To emphasize the causes, clinical features, diagnosis, management, and prognosis of hyperthyroidism in newborns, 3 cases of neonatal hyperthyroidism were analyzed. The cases were all low birth weight babies, and 2 of them were premature, the other was a term infant. Their mothers' histories were all positive for Graves' disease. In all cases, the infants exhibited tachycardia on admission. Case 1 presented mainly as splenohepatomegalia, case 2 presented mainly as heart failure and pneumonedema, whereas case 3 presented as hepatitis syndrome. The test of thyroid function and history of the mother confirmed the diagnosis of hyperthyroidism.
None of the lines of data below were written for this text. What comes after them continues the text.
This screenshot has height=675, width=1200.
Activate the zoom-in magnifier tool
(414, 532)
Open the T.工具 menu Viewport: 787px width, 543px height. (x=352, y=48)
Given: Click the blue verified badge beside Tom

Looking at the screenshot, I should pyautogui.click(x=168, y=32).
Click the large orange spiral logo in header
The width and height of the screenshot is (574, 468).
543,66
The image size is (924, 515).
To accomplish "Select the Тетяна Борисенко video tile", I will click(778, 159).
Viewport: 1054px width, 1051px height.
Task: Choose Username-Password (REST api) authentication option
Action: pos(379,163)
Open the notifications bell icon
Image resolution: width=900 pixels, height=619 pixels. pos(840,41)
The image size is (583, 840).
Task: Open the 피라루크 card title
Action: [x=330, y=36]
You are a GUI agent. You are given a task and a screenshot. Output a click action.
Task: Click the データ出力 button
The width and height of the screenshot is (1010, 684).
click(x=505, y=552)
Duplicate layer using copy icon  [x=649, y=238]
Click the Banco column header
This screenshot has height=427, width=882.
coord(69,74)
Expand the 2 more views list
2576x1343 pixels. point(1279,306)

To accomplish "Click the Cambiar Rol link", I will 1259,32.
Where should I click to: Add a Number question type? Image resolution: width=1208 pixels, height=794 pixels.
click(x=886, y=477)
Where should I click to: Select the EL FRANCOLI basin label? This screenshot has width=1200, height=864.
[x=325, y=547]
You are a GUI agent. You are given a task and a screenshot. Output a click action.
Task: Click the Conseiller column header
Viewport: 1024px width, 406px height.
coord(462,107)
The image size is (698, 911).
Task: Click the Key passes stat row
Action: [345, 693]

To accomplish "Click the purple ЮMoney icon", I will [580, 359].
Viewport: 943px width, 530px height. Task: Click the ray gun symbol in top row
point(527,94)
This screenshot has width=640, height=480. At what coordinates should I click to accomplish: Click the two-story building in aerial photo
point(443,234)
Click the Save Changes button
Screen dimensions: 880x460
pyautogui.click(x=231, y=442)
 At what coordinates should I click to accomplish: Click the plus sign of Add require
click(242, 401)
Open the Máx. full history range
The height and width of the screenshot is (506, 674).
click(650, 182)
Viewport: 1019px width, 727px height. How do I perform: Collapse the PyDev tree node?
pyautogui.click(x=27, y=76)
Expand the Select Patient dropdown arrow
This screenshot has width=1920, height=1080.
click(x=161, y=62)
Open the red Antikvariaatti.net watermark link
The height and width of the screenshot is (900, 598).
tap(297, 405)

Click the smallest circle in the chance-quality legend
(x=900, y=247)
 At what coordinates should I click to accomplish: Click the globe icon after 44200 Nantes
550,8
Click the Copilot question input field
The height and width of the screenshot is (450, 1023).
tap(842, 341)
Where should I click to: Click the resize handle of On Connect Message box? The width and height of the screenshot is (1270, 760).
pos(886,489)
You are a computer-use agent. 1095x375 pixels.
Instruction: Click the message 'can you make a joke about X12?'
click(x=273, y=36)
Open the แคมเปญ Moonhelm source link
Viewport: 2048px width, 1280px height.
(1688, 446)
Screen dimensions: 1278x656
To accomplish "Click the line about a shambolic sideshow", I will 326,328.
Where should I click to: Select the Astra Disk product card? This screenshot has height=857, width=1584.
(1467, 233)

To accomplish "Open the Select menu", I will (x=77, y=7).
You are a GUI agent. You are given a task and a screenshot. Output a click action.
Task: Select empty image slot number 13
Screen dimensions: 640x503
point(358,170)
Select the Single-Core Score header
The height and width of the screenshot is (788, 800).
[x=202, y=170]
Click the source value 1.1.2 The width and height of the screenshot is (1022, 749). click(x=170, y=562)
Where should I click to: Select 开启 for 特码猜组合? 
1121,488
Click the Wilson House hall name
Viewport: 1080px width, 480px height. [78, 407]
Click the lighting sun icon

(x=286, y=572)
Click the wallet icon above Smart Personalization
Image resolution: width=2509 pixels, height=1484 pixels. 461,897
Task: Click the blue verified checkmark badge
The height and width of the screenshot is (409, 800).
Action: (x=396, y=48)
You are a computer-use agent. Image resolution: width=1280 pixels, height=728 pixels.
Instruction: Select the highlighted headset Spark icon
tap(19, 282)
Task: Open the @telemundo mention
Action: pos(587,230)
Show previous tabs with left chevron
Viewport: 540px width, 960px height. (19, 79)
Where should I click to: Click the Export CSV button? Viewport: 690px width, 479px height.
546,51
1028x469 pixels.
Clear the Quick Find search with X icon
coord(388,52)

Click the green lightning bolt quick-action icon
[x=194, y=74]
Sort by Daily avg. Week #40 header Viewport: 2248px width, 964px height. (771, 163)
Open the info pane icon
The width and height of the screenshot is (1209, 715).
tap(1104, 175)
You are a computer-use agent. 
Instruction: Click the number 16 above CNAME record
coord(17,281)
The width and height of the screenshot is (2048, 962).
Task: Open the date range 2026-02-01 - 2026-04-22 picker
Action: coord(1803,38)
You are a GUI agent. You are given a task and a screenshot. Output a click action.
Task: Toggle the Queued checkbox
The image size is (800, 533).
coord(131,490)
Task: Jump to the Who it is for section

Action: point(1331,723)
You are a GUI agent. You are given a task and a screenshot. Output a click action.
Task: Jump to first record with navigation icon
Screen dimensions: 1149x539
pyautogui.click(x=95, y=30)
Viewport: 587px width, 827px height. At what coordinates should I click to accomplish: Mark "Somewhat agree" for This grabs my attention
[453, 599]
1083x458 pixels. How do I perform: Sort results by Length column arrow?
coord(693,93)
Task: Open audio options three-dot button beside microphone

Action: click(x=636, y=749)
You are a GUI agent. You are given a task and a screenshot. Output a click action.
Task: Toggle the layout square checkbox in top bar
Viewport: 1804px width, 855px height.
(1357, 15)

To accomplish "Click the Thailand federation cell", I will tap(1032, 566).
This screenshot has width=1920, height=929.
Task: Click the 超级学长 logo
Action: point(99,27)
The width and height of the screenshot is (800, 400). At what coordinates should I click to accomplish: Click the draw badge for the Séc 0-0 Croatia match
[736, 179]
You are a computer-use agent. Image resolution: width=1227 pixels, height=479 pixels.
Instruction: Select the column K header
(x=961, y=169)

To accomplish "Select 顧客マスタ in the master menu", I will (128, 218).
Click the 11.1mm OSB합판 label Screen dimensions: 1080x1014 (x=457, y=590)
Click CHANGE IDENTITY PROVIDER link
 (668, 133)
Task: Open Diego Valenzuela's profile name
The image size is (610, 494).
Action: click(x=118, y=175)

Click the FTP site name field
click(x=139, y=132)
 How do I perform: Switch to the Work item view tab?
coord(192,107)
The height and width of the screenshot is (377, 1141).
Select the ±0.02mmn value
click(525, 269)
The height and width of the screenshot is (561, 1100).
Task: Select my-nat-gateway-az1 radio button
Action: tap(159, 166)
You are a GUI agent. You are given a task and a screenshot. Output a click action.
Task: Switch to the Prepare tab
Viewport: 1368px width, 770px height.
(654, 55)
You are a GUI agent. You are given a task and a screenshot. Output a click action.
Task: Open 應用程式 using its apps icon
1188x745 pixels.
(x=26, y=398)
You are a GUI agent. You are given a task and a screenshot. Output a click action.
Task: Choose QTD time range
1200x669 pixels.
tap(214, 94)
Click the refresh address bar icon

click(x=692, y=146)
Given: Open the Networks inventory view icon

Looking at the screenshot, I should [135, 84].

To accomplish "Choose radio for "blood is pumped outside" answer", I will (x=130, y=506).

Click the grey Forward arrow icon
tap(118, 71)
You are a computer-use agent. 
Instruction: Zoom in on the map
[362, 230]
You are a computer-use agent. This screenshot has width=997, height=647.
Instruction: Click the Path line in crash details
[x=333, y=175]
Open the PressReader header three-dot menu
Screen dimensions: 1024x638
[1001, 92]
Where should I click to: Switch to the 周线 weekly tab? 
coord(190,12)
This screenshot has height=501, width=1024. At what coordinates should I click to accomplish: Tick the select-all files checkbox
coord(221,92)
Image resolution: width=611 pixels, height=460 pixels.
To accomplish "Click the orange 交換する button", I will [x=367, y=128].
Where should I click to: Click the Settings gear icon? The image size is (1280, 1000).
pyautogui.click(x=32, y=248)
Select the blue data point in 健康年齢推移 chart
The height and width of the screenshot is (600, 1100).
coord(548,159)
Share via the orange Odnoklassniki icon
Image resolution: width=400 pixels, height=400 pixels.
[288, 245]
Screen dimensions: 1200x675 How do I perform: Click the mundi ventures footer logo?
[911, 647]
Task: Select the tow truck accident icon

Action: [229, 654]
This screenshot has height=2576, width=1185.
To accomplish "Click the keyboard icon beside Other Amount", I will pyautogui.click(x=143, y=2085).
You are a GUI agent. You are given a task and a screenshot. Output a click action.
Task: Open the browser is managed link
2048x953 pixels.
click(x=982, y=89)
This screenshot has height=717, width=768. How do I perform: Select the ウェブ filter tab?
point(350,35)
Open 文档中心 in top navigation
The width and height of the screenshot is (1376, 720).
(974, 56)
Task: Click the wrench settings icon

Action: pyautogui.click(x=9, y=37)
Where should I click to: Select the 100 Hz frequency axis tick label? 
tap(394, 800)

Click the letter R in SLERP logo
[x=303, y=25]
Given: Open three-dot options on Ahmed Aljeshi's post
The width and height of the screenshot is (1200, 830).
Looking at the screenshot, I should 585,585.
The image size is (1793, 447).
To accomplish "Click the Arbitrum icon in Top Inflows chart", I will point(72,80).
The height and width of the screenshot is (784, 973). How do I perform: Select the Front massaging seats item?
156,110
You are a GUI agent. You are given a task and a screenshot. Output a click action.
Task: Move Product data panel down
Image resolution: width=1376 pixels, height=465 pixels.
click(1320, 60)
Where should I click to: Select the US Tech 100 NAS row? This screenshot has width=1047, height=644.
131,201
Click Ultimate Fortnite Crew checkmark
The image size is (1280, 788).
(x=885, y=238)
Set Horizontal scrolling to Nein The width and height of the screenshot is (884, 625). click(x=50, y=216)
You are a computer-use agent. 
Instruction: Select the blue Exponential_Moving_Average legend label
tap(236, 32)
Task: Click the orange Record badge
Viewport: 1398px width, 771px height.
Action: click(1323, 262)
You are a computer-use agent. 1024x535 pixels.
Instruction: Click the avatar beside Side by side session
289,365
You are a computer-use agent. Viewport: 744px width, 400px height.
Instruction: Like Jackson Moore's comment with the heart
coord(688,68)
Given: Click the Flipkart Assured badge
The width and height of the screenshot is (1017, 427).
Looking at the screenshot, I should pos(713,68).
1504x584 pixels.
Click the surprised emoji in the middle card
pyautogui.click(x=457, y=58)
Antithyroid drug therapy was administrated for all 3 cases, 2 with propylthiouracil and 1 with tapazole. In cases 1 and 2, thyroid function recovered after 4 to 5 weeks of treatment, and persisted for the following 3 months. Case 3 recovered after 3 months of therapy, which might be associated with a delay of diagnosis and severe symptoms. Neonatal hyperthyroidism is a rare disorder and usually associated with maternal Graves' disease. Although most neonatal hyperthyroidism is temporary, it may affect many organ systems and cause developmental delay in infants. Early diagnosis and prompt treatment consisting of antithyroid drugs in conjunction with iodine, β-receptor blocking agents, and at times glucocorticoids and digoxin, are the key elements in management of this disease.